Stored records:
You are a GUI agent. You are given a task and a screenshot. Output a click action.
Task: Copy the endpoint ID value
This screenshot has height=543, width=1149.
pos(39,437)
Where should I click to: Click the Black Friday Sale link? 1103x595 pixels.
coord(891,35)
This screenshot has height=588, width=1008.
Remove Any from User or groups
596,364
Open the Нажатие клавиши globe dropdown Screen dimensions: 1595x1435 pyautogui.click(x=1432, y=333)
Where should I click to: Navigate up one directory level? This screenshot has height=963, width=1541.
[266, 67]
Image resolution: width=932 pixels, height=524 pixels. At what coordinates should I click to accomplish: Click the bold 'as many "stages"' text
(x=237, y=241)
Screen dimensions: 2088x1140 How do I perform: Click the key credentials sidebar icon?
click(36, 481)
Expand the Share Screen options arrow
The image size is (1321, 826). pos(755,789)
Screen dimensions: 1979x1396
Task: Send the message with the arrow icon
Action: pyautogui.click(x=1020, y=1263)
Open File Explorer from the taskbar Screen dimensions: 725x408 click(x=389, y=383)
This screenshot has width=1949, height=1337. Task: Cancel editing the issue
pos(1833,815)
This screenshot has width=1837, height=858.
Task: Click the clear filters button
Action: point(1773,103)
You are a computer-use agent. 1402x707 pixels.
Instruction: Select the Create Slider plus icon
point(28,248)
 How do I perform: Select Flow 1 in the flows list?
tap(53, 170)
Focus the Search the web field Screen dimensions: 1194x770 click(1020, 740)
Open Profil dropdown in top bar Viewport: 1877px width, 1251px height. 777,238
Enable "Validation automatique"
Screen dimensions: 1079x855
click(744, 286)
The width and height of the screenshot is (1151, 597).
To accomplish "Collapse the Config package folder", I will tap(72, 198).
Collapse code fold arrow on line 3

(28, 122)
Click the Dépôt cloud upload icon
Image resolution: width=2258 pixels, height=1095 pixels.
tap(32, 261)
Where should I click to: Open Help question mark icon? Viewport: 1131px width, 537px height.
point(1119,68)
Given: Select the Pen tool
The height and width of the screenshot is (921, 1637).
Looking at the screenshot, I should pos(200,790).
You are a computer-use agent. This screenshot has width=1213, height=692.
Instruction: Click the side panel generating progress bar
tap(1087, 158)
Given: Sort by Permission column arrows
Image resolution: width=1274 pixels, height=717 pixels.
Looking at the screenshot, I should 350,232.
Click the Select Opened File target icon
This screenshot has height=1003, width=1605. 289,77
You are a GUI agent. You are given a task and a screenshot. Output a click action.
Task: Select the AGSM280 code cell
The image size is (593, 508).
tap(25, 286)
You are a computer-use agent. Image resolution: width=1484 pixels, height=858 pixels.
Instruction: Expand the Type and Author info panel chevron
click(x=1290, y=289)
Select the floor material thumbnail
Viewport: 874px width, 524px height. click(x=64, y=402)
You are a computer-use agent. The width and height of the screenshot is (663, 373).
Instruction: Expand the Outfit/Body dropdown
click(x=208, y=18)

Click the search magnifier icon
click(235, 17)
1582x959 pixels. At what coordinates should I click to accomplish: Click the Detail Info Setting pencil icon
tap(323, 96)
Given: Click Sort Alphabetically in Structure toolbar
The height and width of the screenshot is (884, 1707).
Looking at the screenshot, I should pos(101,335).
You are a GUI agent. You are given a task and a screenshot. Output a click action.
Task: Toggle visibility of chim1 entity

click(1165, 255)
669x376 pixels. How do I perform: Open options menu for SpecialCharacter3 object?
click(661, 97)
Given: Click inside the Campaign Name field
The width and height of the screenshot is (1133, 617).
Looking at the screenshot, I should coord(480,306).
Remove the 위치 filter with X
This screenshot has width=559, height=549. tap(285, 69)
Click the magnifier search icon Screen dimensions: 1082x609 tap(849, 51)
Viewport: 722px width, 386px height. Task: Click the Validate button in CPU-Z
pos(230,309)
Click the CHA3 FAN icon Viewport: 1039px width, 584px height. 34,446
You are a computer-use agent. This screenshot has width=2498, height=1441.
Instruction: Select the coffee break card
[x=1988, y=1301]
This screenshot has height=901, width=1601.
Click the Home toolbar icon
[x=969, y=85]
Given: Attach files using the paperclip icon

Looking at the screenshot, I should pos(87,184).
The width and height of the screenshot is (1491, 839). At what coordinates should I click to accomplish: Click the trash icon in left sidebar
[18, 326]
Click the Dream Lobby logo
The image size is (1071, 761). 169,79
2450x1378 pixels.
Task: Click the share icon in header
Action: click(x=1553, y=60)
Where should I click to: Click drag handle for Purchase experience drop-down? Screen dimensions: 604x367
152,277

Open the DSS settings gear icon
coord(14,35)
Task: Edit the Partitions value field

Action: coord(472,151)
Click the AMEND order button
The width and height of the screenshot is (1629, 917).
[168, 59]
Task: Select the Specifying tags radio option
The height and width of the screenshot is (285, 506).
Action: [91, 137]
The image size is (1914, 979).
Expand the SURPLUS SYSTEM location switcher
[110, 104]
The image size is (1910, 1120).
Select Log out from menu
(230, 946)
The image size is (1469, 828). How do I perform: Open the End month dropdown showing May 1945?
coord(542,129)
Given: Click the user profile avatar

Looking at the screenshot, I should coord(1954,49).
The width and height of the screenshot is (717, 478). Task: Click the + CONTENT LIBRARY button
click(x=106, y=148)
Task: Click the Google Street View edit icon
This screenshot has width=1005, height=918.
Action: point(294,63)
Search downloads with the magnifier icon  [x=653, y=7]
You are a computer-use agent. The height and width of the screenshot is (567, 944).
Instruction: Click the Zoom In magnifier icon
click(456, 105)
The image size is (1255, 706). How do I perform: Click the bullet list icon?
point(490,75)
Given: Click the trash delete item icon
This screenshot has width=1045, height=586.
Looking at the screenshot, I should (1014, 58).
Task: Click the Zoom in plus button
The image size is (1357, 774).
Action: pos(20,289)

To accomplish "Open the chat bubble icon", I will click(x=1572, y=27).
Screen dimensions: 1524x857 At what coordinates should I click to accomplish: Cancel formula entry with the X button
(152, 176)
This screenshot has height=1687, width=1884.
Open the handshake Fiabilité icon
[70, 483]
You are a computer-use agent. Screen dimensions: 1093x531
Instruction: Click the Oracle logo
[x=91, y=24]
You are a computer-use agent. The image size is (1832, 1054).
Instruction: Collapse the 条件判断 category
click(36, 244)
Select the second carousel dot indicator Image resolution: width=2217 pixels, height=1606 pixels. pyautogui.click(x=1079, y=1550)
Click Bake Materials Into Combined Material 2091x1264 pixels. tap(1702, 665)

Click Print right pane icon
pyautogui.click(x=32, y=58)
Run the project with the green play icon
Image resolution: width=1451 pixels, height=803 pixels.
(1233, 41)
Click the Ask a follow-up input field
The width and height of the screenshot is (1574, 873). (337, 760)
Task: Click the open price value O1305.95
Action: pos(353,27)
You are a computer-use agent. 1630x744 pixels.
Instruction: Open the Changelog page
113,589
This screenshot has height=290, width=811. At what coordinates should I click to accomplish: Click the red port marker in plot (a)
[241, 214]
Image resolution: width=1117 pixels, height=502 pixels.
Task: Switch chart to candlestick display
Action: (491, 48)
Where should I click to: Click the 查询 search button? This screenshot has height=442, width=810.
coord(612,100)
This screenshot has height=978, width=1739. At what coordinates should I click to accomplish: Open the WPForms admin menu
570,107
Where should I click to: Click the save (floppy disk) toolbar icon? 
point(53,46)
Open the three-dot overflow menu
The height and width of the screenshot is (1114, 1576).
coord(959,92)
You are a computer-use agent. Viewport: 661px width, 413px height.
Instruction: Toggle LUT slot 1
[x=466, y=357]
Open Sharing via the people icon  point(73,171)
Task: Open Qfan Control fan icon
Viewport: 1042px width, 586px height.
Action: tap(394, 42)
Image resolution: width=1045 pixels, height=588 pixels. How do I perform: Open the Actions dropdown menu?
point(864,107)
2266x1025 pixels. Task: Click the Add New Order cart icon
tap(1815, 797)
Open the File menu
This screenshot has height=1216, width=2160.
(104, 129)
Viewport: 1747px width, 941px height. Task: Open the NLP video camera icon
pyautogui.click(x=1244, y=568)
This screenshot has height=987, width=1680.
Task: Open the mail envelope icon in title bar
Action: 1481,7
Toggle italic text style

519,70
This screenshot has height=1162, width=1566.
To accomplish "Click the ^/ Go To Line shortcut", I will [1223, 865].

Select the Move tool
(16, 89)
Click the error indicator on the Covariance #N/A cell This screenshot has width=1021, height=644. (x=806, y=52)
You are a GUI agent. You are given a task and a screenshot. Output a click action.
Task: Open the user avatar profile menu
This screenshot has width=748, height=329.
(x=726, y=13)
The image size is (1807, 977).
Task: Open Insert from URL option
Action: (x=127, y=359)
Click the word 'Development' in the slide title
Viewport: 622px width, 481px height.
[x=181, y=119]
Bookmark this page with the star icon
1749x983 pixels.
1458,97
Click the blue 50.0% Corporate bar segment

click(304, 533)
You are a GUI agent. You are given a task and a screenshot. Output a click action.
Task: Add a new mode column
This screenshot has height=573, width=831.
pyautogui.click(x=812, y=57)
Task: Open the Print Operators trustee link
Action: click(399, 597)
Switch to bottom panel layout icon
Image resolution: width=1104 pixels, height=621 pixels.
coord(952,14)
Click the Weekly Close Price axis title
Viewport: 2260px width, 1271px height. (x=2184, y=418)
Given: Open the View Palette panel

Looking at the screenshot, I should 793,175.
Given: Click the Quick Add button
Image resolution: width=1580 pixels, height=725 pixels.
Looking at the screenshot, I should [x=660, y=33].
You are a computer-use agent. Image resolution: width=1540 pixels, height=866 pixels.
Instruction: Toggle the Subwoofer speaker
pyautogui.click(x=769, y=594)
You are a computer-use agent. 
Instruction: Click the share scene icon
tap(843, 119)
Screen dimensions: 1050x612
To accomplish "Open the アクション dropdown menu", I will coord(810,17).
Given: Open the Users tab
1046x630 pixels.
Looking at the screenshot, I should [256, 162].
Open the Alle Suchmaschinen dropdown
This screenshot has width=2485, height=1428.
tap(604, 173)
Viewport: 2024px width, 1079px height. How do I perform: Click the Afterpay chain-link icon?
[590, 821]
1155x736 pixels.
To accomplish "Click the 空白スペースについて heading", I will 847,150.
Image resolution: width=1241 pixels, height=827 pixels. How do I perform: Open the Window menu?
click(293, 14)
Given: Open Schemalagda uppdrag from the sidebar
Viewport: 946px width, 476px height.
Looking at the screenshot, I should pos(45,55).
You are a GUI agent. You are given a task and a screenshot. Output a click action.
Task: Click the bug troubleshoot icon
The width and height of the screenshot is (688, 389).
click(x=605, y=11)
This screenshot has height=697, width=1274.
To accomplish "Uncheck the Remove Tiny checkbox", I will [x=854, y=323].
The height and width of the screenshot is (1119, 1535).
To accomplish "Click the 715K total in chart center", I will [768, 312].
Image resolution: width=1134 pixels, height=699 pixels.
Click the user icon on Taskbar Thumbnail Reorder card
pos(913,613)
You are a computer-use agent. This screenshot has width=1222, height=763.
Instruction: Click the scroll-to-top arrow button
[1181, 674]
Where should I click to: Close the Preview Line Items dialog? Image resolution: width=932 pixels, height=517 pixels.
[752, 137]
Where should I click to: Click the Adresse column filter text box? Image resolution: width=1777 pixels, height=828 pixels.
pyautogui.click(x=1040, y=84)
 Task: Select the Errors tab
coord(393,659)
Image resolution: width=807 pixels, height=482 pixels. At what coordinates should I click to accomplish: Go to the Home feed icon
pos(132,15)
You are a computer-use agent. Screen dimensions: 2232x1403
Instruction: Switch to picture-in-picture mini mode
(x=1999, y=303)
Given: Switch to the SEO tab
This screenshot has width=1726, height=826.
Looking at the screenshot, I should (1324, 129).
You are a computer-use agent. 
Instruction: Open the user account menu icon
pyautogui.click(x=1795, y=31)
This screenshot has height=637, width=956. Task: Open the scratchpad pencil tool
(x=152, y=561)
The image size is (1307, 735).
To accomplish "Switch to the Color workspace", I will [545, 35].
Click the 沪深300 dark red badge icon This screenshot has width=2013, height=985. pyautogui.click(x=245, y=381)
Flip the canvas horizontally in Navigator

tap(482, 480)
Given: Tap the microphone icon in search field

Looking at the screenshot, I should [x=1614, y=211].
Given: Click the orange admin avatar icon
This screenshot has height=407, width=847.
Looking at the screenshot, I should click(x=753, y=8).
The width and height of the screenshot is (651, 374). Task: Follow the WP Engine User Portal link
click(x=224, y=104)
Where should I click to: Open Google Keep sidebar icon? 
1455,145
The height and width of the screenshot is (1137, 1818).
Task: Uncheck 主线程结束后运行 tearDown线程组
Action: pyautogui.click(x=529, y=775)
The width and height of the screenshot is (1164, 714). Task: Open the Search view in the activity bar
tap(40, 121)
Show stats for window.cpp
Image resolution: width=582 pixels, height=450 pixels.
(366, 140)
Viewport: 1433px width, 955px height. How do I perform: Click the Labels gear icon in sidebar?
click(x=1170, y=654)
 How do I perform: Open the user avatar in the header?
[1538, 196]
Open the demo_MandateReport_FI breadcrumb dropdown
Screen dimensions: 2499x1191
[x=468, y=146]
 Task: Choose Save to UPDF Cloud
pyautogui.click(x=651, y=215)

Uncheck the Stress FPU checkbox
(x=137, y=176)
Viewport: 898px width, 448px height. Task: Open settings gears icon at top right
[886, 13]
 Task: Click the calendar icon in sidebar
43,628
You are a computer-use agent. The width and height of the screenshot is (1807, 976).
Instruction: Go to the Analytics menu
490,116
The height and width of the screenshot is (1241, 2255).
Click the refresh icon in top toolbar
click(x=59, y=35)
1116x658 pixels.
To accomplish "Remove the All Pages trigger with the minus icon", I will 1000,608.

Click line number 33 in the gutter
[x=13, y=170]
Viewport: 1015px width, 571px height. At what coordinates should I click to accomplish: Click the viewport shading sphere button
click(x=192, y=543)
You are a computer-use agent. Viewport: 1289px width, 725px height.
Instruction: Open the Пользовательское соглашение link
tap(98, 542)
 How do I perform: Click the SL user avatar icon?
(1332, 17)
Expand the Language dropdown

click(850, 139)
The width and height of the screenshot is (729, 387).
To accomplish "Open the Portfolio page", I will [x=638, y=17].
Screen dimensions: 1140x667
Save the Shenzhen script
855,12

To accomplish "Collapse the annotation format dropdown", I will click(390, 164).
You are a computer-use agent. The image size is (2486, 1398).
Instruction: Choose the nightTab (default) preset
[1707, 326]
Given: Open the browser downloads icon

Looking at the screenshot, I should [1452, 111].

→ Required action
Work out how many lines of the entries contain the word "indicator", and answer with that number alone.

→ Final answer
2